__About this exercise__
Count the lines of the records that contain the string "bounding", and give only that number.

Recorded data:

┄┄┄┄┄┄┄┄┄┄

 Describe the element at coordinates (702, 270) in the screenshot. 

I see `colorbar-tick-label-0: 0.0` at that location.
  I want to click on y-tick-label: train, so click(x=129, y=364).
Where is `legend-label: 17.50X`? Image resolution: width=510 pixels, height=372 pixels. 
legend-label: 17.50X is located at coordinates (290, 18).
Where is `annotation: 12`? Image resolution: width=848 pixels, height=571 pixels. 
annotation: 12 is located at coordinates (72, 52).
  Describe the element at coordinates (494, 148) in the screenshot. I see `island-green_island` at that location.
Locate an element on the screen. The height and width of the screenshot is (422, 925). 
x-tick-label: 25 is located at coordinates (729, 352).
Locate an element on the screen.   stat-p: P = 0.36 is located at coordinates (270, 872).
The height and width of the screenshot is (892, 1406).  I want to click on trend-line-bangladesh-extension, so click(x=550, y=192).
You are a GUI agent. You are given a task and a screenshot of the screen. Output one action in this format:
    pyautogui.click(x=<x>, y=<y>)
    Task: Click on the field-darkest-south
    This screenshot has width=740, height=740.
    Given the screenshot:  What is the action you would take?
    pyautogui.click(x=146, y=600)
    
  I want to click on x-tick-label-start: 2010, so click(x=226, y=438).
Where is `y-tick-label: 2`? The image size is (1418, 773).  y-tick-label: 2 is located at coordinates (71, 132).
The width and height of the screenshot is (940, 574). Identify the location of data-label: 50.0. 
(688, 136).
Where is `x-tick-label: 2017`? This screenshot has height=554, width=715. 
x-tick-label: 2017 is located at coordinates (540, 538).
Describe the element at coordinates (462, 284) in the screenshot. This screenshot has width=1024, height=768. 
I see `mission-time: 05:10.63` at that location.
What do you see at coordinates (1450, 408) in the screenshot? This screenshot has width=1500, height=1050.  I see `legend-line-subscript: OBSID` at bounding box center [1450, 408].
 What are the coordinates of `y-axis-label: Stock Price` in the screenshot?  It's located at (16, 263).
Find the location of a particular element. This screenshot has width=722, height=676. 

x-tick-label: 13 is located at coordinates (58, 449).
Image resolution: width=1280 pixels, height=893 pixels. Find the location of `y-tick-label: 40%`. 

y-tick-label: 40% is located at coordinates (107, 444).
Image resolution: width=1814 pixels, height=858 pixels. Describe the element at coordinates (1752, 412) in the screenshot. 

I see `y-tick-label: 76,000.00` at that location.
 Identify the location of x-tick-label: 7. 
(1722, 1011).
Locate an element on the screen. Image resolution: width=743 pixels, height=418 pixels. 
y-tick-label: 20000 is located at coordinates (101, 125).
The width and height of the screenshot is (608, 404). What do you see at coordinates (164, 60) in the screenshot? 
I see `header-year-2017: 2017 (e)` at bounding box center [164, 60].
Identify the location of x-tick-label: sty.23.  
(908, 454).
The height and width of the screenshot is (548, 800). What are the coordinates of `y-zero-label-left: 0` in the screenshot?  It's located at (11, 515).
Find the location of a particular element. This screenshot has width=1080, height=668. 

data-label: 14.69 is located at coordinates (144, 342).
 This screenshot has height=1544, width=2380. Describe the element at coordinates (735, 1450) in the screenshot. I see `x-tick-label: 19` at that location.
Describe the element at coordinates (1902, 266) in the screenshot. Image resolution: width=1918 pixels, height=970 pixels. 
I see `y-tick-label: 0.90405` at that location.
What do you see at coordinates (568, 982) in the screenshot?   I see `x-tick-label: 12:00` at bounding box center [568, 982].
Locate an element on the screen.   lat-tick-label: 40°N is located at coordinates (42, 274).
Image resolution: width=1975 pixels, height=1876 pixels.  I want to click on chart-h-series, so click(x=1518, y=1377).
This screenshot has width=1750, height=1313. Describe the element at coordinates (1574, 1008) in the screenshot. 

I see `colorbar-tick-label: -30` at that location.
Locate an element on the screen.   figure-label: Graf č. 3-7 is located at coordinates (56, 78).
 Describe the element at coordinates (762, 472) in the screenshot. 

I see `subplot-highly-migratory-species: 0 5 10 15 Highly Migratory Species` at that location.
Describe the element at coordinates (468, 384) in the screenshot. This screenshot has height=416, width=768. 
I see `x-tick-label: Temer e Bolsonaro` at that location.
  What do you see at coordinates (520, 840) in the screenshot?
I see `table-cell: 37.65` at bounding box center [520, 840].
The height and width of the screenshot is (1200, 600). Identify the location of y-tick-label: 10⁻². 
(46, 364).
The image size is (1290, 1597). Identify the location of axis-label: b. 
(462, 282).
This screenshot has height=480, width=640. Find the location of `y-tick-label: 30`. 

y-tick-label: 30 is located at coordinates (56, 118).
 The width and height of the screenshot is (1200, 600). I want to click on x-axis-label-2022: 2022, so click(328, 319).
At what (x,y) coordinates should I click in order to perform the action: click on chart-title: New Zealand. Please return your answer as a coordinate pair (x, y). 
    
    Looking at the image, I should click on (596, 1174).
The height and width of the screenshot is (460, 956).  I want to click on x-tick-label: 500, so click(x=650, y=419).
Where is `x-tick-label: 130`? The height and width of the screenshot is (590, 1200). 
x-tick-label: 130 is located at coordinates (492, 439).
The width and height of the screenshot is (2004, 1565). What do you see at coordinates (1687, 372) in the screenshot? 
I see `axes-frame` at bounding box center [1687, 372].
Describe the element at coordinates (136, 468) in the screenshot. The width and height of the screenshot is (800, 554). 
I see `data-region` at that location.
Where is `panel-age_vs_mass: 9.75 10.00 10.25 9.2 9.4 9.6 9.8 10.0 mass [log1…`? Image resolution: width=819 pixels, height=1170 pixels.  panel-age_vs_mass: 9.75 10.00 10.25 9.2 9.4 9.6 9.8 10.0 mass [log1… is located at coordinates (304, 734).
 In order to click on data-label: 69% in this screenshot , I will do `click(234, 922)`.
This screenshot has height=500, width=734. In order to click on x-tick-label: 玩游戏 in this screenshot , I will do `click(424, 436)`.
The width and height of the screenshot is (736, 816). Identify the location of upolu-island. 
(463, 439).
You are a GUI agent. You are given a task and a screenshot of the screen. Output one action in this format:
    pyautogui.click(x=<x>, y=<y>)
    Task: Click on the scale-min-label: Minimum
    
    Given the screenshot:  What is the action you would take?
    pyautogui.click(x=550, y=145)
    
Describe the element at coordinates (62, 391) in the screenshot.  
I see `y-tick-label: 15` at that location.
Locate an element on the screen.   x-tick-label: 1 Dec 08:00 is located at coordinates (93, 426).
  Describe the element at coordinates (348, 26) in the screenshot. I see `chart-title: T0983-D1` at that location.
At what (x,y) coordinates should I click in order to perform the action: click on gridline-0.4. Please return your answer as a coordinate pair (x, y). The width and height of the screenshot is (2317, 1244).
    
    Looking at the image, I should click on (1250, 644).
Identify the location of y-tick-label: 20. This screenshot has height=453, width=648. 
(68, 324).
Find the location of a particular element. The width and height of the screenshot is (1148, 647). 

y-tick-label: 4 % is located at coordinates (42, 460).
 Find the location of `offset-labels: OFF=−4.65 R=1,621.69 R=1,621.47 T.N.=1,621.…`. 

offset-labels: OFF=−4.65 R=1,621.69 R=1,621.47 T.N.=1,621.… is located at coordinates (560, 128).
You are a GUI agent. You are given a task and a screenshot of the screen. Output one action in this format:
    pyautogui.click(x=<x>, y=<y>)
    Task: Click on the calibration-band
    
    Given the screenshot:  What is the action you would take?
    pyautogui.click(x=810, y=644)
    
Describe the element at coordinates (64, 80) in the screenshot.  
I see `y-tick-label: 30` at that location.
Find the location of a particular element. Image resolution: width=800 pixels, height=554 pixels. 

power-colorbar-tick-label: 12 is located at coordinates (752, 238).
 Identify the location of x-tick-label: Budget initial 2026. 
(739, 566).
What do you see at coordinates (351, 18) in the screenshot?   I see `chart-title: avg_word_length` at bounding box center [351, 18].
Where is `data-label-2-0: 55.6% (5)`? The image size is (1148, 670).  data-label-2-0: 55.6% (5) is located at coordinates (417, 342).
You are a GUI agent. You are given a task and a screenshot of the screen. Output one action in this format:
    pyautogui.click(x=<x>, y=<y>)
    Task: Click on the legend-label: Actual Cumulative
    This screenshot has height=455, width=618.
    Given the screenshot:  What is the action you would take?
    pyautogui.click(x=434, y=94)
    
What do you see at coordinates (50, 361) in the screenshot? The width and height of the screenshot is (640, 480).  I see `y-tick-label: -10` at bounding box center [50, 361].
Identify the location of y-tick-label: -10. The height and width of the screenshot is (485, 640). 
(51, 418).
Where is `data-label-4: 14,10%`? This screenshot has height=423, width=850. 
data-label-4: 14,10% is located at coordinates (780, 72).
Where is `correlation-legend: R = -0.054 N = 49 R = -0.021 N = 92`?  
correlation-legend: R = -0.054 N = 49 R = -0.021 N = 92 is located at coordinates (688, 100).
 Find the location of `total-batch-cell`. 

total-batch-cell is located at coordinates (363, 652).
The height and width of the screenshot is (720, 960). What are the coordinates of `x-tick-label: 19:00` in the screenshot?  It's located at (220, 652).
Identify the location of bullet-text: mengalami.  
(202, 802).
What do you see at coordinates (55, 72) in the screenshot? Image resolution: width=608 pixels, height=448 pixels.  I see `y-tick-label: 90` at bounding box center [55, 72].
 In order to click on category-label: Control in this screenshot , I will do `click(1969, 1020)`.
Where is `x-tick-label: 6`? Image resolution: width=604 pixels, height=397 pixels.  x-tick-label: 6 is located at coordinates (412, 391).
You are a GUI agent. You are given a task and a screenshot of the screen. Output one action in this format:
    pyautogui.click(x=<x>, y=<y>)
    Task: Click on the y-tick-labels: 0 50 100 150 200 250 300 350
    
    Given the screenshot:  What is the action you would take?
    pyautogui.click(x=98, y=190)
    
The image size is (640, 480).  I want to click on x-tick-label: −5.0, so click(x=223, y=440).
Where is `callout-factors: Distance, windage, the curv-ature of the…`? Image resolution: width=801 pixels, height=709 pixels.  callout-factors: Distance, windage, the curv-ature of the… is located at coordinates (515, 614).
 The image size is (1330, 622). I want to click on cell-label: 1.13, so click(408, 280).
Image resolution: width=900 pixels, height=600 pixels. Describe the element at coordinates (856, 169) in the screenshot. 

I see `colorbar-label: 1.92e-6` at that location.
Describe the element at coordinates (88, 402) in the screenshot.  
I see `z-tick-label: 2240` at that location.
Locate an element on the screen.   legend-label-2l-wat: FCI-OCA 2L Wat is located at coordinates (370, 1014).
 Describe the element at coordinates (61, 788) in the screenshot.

┄┄┄┄┄┄┄┄┄┄

__Solution to the exercise__
8